Having a living trust doesn’t necessarily mean that you shouldn’t have a will. Your attorney may recommend what’s called a “pour-over” will for assets that are not included in the trust — perhaps accidentally left out. Your estate plan may also include documents to designate powers of attorney for people whom you want to handle health care and financial decisions for you if you’re unable to do so.
Everyone’s situation is different. That’s why it’s important to discuss yours with an experienced estate planning attorney who can recommend the best method for ensuring that your wishes are carried out after you’re gone and minimizing the time, expense and stress of handling your estate for your loved ones.
How do community property laws impact inheritances?
People often think that California’s community property laws are only relevant when couples divorce. However, they also apply to how property is disbursed and how debts are handled after someone’s death.
Under our community property laws, everything that spouses earn or receive (with the exception of gifts and inheritances received by one partner) during the marriage is considered joint (and therefore community) property. That means each spouse owns half of it. Likewise, each spouse is also responsible for half of all debt accumulated during the marriage.
Some individual property can become community property if it’s commingled with joint property. An example would be if a spouse receives an inheritance from a sibling and deposits it in an account that they have with their husband or wife.
Another term that may be relevant when a spouse dies is “quasi-community property.” If a couple purchased a home in another state (whether a community property state or not) during their marriage, it’s considered community property.
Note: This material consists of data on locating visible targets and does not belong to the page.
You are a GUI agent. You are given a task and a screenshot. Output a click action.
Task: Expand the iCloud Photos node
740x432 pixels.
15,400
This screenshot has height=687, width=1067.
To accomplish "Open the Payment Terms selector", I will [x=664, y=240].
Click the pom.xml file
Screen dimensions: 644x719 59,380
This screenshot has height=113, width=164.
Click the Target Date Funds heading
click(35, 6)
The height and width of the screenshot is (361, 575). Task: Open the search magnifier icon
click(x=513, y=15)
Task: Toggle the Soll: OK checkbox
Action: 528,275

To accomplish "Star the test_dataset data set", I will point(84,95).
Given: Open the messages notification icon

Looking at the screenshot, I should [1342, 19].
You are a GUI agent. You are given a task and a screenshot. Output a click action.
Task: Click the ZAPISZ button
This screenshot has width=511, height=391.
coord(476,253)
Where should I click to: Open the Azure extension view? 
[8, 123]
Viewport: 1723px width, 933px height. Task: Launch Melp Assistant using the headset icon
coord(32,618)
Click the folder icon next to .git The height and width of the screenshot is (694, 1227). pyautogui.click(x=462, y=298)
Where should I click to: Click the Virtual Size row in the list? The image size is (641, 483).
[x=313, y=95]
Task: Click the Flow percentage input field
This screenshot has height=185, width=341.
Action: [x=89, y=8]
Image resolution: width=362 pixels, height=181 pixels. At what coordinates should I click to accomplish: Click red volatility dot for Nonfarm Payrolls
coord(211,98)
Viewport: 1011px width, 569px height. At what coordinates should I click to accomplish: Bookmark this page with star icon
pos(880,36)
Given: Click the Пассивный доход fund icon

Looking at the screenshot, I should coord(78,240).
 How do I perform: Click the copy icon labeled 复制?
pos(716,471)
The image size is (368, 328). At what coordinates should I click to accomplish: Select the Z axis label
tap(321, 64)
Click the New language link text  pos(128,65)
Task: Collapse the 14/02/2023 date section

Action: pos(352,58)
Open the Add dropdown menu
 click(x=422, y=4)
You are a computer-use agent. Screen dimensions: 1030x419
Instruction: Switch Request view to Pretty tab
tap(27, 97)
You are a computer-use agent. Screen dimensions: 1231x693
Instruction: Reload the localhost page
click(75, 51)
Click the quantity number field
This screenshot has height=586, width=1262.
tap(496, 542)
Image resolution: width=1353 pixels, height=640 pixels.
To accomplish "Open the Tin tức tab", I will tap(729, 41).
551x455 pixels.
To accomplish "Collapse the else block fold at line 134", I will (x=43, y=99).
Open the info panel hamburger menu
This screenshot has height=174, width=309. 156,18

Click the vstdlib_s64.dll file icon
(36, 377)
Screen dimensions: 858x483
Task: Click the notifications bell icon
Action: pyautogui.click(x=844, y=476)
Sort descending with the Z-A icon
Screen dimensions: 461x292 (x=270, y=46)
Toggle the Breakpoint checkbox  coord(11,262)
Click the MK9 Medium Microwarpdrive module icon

These community property laws come into play when a person dies without a will (intestate). If that person has no surviving children, grandchildren, parents or siblings, their spouse is entitled to inherit the deceased person’s share of their community property. They’re also entitled to their spouse’s separate property — the property they brought into the marriage. If a person with children or grandchildren dies intestate, the spouse is required by law to share the inheritance with those family members.
If a married person in California makes a will, they have to do so in accordance with the state’s community property laws. You can leave your share of your community property to someone other than your spouse. However, they’re entitled by law to their half of it.
It should be noted that domestic partnerships are subject to the same community property laws as marriages. However, common law marriages aren’t. It would be up to a court to determine what a person who claimed to be in a common law marriage would be able to inherit from their deceased partner.
California probate laws are unique and complicated — not unlike many of our other laws. Whether you’re dealing with the death of a spouse or you’re considering putting an estate plan in place, it’s essential to seek the help of an experienced estate planning attorney.